*Data excerpts:*
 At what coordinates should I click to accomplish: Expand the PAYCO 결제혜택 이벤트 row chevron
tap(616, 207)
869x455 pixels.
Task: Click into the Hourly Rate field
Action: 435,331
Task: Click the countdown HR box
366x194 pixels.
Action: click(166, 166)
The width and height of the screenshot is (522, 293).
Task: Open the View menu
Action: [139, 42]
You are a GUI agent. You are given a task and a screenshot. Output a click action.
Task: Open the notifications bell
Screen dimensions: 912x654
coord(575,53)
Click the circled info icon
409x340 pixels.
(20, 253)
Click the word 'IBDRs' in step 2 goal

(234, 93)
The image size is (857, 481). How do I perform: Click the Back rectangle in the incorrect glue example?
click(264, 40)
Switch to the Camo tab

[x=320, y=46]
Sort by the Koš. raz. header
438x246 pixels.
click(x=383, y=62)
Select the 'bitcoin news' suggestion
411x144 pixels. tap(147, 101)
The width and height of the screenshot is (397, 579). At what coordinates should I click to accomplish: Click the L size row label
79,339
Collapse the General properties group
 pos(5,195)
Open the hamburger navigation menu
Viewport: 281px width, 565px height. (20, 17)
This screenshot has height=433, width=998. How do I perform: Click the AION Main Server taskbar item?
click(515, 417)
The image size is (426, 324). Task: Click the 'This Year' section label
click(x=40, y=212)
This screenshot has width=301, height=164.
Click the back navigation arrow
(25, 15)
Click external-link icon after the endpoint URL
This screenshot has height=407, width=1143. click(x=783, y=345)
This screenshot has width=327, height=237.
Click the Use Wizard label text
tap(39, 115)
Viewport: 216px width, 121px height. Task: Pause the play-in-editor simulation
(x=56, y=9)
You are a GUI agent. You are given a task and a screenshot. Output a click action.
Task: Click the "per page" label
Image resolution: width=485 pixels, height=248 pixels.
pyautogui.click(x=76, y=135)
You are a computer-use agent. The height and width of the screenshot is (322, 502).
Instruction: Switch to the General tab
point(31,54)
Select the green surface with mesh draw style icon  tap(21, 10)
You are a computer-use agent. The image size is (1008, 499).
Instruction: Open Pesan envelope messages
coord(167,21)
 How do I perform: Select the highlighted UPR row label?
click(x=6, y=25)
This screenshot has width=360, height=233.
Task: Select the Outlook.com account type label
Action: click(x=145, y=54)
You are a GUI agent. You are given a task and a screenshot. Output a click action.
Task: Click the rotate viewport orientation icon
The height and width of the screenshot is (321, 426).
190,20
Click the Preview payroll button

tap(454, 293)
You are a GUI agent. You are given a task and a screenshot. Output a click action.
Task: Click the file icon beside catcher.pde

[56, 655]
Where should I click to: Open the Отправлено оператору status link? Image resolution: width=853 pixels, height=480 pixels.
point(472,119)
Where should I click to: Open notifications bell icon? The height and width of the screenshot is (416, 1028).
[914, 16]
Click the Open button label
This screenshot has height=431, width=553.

*Exercise instructions:*
Return the whole of the data, character for character.

*Result of this task:*
 At what coordinates should I click to accomplish: Expand the PAYCO 결제혜택 이벤트 row chevron
tap(616, 207)
869x455 pixels.
Task: Click into the Hourly Rate field
Action: 435,331
Task: Click the countdown HR box
366x194 pixels.
Action: click(166, 166)
The width and height of the screenshot is (522, 293).
Task: Open the View menu
Action: [139, 42]
You are a GUI agent. You are given a task and a screenshot. Output a click action.
Task: Open the notifications bell
Screen dimensions: 912x654
coord(575,53)
Click the circled info icon
409x340 pixels.
(20, 253)
Click the word 'IBDRs' in step 2 goal

(234, 93)
The image size is (857, 481). How do I perform: Click the Back rectangle in the incorrect glue example?
click(264, 40)
Switch to the Camo tab

[x=320, y=46]
Sort by the Koš. raz. header
438x246 pixels.
click(x=383, y=62)
Select the 'bitcoin news' suggestion
411x144 pixels. tap(147, 101)
The width and height of the screenshot is (397, 579). At what coordinates should I click to accomplish: Click the L size row label
79,339
Collapse the General properties group
 pos(5,195)
Open the hamburger navigation menu
Viewport: 281px width, 565px height. (20, 17)
This screenshot has height=433, width=998. How do I perform: Click the AION Main Server taskbar item?
click(515, 417)
The image size is (426, 324). Task: Click the 'This Year' section label
click(x=40, y=212)
This screenshot has width=301, height=164.
Click the back navigation arrow
(25, 15)
Click external-link icon after the endpoint URL
This screenshot has height=407, width=1143. click(x=783, y=345)
This screenshot has width=327, height=237.
Click the Use Wizard label text
tap(39, 115)
Viewport: 216px width, 121px height. Task: Pause the play-in-editor simulation
(x=56, y=9)
You are a GUI agent. You are given a task and a screenshot. Output a click action.
Task: Click the "per page" label
Image resolution: width=485 pixels, height=248 pixels.
pyautogui.click(x=76, y=135)
You are a computer-use agent. The height and width of the screenshot is (322, 502).
Instruction: Switch to the General tab
point(31,54)
Select the green surface with mesh draw style icon  tap(21, 10)
You are a computer-use agent. The image size is (1008, 499).
Instruction: Open Pesan envelope messages
coord(167,21)
 How do I perform: Select the highlighted UPR row label?
click(x=6, y=25)
This screenshot has width=360, height=233.
Task: Select the Outlook.com account type label
Action: click(x=145, y=54)
You are a GUI agent. You are given a task and a screenshot. Output a click action.
Task: Click the rotate viewport orientation icon
The height and width of the screenshot is (321, 426).
190,20
Click the Preview payroll button

tap(454, 293)
You are a GUI agent. You are given a task and a screenshot. Output a click action.
Task: Click the file icon beside catcher.pde

[56, 655]
Where should I click to: Open the Отправлено оператору status link? Image resolution: width=853 pixels, height=480 pixels.
point(472,119)
Where should I click to: Open notifications bell icon? The height and width of the screenshot is (416, 1028).
[914, 16]
Click the Open button label
This screenshot has height=431, width=553.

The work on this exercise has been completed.